While her high school career didn’t go any further than her Trevian playing days, she was able to turn her experience into something more valuable: helping teach younger kids the game of volleyball through coaching.
“I played club and high school volleyball for a long time and then prior to going to college, I made the active decision that I didn’t want to play and that’s a difficult decision coming from a competitive environment,” Orth said. “From there I got involved with intramurals and then my senior year of high school I started coaching. When I came home (after college) I realized I was going to touch on some of my connections at the club level and the school level and I found myself
applying for a job at Regina as well as for a coaching position and then from there it kind of took off,”
Now Orth will face a new challenge: being a varsity coach at the high school level for the first time. She takes over a Regina program that had been led by Robert Hughes for over a decade. Hughes left the Wilmette school earlier this summer and accepted a job as an assistant coach at the University of Iowa.
Orth spent this past season coaching both the Freshman A and B at the school and is also a health and physical education teacher at the school. This past year was her first in both roles at Regina.
Being in the building during the day, along with the rest of the girls in the program, is something that the new coach thinks will be of a help to all of those involved.
“I’m really fortunate,” she said. “I get to teach freshman no matter what when they come in and also sophomores so I see them right when they get in the building, they know who I am, I get to actually meet some of them over the summer.

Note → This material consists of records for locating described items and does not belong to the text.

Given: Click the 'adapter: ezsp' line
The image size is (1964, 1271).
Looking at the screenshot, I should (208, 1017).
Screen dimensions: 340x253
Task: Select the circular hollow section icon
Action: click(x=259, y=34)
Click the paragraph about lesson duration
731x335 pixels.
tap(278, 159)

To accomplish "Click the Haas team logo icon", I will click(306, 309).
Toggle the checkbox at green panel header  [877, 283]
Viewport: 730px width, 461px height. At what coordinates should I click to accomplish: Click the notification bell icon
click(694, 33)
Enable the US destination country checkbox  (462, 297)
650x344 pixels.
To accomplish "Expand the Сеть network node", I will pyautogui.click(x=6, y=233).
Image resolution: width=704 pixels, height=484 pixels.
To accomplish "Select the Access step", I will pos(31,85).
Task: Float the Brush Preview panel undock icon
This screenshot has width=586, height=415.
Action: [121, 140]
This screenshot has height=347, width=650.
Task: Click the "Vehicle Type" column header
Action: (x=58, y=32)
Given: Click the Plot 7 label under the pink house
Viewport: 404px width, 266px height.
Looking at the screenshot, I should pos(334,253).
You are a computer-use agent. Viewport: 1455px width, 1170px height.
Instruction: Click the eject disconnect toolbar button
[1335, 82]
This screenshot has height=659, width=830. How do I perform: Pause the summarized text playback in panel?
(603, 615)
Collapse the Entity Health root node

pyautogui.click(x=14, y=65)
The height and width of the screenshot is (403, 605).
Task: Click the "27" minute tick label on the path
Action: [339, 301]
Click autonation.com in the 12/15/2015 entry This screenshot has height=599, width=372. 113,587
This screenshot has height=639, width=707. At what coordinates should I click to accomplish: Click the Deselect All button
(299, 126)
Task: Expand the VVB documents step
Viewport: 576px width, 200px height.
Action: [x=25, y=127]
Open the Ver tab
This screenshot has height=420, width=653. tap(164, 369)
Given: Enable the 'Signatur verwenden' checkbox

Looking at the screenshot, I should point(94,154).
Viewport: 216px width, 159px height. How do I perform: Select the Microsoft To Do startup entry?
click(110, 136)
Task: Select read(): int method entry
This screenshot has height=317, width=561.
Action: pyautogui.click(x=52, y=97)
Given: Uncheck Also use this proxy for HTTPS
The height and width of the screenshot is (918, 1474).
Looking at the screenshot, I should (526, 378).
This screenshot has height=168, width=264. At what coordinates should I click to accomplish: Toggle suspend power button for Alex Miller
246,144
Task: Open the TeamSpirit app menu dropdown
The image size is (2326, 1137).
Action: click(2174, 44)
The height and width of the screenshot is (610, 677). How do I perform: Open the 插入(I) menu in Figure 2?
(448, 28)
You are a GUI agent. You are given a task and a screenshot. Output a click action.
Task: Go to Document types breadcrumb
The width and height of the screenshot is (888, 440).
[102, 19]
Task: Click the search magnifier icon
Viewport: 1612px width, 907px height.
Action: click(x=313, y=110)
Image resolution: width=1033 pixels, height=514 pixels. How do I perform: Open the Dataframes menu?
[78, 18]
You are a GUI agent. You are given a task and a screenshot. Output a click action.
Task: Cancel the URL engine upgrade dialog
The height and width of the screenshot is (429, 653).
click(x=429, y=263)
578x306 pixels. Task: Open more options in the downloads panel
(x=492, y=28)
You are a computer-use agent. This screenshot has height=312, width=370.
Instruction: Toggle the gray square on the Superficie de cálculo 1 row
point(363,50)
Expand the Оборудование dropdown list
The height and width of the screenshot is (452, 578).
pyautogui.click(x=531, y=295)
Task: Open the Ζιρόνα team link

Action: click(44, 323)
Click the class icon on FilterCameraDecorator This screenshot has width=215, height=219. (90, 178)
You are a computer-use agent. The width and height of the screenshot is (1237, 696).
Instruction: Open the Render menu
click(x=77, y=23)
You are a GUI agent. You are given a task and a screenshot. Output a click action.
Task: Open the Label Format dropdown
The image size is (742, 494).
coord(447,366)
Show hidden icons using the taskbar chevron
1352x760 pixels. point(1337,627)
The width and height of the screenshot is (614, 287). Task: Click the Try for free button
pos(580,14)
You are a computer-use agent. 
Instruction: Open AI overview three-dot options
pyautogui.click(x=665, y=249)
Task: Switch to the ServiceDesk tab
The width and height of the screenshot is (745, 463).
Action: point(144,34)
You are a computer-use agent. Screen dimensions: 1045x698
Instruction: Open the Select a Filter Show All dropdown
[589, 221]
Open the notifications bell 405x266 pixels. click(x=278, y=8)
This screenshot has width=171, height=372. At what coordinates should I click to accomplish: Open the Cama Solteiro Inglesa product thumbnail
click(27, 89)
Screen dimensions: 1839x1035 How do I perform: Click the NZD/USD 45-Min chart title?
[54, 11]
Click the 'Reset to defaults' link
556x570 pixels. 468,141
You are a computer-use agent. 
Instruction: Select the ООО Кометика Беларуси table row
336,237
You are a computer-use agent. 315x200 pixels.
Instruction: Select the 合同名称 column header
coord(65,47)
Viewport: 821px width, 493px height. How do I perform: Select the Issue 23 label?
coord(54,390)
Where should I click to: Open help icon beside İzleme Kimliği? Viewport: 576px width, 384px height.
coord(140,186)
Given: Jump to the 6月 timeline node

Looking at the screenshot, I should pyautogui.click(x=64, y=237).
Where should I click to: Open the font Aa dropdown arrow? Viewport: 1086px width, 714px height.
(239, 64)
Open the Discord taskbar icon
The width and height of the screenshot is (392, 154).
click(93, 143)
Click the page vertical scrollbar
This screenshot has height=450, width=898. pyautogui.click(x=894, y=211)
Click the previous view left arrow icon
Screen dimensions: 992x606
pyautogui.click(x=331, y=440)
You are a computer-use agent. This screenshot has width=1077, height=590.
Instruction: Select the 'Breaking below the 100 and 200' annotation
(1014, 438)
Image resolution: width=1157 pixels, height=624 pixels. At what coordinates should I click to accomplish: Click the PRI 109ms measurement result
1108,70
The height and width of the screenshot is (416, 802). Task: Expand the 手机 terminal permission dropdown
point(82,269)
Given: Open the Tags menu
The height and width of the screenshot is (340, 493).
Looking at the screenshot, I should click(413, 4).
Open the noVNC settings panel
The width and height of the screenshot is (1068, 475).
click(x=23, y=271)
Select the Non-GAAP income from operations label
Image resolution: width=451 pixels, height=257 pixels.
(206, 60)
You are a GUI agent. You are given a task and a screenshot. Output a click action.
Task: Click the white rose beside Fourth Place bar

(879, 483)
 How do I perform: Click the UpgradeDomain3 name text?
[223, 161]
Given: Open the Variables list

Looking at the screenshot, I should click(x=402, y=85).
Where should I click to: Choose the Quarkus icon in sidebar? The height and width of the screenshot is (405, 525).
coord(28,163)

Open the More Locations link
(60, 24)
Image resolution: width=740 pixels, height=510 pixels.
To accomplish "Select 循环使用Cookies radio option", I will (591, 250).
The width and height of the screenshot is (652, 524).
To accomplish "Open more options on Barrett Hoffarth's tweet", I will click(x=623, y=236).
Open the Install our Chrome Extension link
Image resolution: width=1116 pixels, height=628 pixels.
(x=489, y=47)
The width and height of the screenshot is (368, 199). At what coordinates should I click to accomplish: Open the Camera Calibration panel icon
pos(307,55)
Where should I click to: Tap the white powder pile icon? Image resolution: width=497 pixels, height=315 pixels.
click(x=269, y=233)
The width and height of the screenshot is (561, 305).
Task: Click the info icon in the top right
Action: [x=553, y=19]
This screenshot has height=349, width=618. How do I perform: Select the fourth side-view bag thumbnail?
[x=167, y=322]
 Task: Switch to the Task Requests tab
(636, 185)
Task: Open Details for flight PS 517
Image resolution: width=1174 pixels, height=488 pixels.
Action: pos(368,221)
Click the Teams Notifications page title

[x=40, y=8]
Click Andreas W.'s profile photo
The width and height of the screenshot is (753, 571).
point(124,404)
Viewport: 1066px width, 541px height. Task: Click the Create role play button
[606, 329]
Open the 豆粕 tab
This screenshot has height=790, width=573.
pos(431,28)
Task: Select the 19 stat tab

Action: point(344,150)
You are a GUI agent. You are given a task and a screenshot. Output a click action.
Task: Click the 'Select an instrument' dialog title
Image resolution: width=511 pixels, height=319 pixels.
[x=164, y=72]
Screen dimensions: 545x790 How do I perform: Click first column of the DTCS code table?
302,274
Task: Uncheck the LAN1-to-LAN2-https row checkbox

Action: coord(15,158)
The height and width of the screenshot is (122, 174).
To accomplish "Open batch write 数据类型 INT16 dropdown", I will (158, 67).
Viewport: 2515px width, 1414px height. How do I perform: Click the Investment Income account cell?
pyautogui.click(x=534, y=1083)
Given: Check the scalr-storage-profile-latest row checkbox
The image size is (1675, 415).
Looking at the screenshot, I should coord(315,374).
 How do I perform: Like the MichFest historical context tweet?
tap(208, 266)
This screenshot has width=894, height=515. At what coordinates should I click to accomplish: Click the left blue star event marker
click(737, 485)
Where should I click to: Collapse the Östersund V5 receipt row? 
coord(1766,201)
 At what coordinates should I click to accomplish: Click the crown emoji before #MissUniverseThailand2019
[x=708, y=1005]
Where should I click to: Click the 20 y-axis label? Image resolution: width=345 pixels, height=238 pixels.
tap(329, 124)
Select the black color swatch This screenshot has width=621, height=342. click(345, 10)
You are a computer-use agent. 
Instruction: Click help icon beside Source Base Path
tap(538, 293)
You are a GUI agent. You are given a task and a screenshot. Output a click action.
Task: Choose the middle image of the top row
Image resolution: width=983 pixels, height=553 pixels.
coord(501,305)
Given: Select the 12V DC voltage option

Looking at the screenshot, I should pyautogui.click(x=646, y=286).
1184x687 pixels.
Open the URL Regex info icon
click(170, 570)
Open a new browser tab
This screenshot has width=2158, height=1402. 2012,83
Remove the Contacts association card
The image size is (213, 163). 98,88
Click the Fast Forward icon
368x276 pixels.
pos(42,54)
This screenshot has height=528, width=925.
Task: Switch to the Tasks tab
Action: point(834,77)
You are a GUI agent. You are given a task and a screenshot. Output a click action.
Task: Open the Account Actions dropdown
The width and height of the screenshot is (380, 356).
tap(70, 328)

“Having them at a younger level and then watching them grow, it’s really great for setting the core, and also knowing me as a person, a teacher, and a coach. There is obviously a fine line to walk that teacher role with coach conflict and it is really important to me, to keep the teaching and the coaching separate. I love my job, I love that I’m able to teach in a classroom, I teach in the gym and then I get to be back in the gym after school.”
Recently, many teams have started to try to make their program like one big family, mixing in all playing levels in a lot of what the program does. Regina, too, will follow in that same mold in Orth’s first year.
“I think having just one program, we’re lucky enough here that we field four teams, which is extremely important for our enrollment and the competitive nature of the program,” Orth said. “One thing we do is we incorporate things called buddy families, they’re big sister/little sister so a player from each team is assigned essentially a family and then we have different days, they’re practice days, that we will get together, different things maybe one or the other gets something, gets a small gift like ‘here’s a piece of ribbon,’ for example.”
The Panthers and Orth begin the season in mid-August and will face Northside Prep Aug. 27 on the road in their new coach’s debut.